Assigned task
Line tally for "arrow": state how many lines of the entries include it, with no other text.

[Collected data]
>>>>>
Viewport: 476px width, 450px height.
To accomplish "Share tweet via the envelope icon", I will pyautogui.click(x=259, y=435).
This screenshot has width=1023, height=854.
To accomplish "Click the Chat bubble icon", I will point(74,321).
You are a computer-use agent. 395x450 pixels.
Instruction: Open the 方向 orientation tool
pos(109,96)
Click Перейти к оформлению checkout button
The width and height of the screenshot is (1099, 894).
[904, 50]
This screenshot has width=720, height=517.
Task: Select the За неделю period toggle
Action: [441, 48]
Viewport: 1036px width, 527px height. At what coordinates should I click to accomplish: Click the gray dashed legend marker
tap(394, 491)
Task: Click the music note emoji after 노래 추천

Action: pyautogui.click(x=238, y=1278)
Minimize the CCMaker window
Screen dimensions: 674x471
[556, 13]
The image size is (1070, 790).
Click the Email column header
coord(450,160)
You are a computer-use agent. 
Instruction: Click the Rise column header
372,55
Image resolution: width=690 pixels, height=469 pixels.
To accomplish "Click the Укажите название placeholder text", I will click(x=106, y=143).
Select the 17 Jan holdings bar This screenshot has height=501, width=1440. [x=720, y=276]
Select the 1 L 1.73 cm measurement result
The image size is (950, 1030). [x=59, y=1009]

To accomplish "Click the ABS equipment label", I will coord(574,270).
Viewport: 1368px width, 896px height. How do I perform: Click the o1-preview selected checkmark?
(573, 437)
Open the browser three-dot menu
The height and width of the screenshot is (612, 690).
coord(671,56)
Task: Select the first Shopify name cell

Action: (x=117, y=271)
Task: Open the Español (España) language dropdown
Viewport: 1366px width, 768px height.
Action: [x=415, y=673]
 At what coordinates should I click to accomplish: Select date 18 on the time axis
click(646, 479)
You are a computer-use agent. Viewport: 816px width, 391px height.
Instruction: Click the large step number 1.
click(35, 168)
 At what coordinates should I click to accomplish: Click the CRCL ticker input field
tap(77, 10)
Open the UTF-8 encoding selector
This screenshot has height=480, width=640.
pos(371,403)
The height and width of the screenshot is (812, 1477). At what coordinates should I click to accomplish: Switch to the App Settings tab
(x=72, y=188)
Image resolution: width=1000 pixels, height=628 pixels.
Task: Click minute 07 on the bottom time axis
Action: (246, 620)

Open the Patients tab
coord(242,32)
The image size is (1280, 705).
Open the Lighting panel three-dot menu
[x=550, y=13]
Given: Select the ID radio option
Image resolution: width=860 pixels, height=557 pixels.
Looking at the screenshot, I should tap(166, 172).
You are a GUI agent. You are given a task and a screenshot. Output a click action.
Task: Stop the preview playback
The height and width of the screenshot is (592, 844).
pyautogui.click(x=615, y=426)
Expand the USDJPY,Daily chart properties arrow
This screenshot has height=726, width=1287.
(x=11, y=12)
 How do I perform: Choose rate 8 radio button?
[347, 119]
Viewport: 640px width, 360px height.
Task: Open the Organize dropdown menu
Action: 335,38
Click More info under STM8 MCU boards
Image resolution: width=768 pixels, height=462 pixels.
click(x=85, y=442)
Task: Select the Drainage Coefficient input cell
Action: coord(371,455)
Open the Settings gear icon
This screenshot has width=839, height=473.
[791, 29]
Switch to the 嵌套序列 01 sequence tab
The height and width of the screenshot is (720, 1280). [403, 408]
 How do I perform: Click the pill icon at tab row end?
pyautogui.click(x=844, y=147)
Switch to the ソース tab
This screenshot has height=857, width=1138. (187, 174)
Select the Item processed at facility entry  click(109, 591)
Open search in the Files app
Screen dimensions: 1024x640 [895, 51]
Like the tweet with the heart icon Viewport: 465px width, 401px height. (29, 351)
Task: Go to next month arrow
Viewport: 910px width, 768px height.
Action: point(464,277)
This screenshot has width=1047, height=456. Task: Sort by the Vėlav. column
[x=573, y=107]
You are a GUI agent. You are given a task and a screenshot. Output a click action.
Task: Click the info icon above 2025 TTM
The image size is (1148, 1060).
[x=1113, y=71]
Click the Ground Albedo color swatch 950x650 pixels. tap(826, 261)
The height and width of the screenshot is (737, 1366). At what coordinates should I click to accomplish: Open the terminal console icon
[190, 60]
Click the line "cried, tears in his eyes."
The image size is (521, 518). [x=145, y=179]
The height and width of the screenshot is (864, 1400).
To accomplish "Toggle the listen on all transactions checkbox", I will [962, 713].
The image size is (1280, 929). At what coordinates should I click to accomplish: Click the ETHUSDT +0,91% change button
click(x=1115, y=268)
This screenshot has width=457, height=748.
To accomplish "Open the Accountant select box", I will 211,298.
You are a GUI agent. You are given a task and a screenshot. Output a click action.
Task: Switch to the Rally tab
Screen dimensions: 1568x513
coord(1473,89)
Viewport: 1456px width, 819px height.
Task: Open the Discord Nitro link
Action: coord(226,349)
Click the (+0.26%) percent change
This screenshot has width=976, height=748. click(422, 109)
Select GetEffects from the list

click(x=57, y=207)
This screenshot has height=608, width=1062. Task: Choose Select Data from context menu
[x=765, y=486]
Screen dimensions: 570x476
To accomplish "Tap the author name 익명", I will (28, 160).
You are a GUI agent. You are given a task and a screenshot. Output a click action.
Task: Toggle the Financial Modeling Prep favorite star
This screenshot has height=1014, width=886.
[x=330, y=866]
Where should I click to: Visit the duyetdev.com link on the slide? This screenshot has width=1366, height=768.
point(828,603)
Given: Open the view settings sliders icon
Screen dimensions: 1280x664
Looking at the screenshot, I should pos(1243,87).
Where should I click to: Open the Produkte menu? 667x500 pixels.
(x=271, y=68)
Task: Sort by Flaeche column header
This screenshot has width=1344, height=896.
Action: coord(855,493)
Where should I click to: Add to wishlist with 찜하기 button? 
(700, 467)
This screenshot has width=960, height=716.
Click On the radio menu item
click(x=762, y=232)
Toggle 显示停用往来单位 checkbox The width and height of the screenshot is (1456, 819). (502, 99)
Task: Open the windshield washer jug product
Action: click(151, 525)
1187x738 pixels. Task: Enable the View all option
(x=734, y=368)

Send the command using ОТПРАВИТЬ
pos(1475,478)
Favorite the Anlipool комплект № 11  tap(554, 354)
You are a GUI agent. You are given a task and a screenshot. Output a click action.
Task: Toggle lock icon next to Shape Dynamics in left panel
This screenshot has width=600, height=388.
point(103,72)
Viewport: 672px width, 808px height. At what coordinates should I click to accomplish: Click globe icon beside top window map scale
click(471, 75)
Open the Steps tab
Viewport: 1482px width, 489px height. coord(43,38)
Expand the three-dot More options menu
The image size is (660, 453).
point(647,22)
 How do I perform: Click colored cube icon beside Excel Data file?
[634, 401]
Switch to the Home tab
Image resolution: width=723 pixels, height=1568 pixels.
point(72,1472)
<<<<<
Completed exercise
2